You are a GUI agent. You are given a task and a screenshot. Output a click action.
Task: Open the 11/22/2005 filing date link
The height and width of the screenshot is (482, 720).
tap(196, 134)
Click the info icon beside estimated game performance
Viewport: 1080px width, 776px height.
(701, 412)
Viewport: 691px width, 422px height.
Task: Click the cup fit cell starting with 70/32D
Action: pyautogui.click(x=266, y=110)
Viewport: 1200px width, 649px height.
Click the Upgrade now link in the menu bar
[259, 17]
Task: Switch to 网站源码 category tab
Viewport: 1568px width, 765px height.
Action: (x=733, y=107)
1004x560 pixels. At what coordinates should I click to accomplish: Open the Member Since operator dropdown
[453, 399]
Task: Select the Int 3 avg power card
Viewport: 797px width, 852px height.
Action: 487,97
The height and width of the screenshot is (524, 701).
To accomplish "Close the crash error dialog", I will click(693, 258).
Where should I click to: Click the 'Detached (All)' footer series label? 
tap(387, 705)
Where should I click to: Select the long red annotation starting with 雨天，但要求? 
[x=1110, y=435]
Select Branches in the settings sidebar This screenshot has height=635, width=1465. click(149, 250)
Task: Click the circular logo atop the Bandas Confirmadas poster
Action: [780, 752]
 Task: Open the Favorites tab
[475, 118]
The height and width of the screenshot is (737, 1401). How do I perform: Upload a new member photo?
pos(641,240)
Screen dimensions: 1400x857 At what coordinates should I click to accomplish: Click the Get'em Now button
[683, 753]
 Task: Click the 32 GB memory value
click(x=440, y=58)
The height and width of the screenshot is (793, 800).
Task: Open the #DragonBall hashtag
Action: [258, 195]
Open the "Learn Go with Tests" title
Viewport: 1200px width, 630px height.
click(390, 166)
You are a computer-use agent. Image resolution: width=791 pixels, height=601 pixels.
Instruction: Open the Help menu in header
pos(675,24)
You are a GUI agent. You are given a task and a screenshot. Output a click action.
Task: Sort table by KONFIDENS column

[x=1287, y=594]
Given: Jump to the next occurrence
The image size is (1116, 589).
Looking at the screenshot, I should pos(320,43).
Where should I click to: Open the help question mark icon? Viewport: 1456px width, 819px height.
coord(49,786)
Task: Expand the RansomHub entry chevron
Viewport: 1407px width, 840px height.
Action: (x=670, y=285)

## Your objective
Output the listing above in full, exactly as written.

## Result of this exercise
You are a GUI agent. You are given a task and a screenshot. Output a click action.
Task: Open the 11/22/2005 filing date link
The height and width of the screenshot is (482, 720).
tap(196, 134)
Click the info icon beside estimated game performance
Viewport: 1080px width, 776px height.
(701, 412)
Viewport: 691px width, 422px height.
Task: Click the cup fit cell starting with 70/32D
Action: pyautogui.click(x=266, y=110)
Viewport: 1200px width, 649px height.
Click the Upgrade now link in the menu bar
[259, 17]
Task: Switch to 网站源码 category tab
Viewport: 1568px width, 765px height.
Action: (x=733, y=107)
1004x560 pixels. At what coordinates should I click to accomplish: Open the Member Since operator dropdown
[453, 399]
Task: Select the Int 3 avg power card
Viewport: 797px width, 852px height.
Action: 487,97
The height and width of the screenshot is (524, 701).
To accomplish "Close the crash error dialog", I will click(693, 258).
Where should I click to: Click the 'Detached (All)' footer series label? 
tap(387, 705)
Where should I click to: Select the long red annotation starting with 雨天，但要求? 
[x=1110, y=435]
Select Branches in the settings sidebar This screenshot has height=635, width=1465. click(149, 250)
Task: Click the circular logo atop the Bandas Confirmadas poster
Action: [780, 752]
 Task: Open the Favorites tab
[475, 118]
The height and width of the screenshot is (737, 1401). How do I perform: Upload a new member photo?
pos(641,240)
Screen dimensions: 1400x857 At what coordinates should I click to accomplish: Click the Get'em Now button
[683, 753]
 Task: Click the 32 GB memory value
click(x=440, y=58)
The height and width of the screenshot is (793, 800).
Task: Open the #DragonBall hashtag
Action: [258, 195]
Open the "Learn Go with Tests" title
Viewport: 1200px width, 630px height.
click(390, 166)
You are a computer-use agent. Image resolution: width=791 pixels, height=601 pixels.
Instruction: Open the Help menu in header
pos(675,24)
You are a GUI agent. You are given a task and a screenshot. Output a click action.
Task: Sort table by KONFIDENS column

[x=1287, y=594]
Given: Jump to the next occurrence
The image size is (1116, 589).
Looking at the screenshot, I should pos(320,43).
Where should I click to: Open the help question mark icon? Viewport: 1456px width, 819px height.
coord(49,786)
Task: Expand the RansomHub entry chevron
Viewport: 1407px width, 840px height.
Action: (x=670, y=285)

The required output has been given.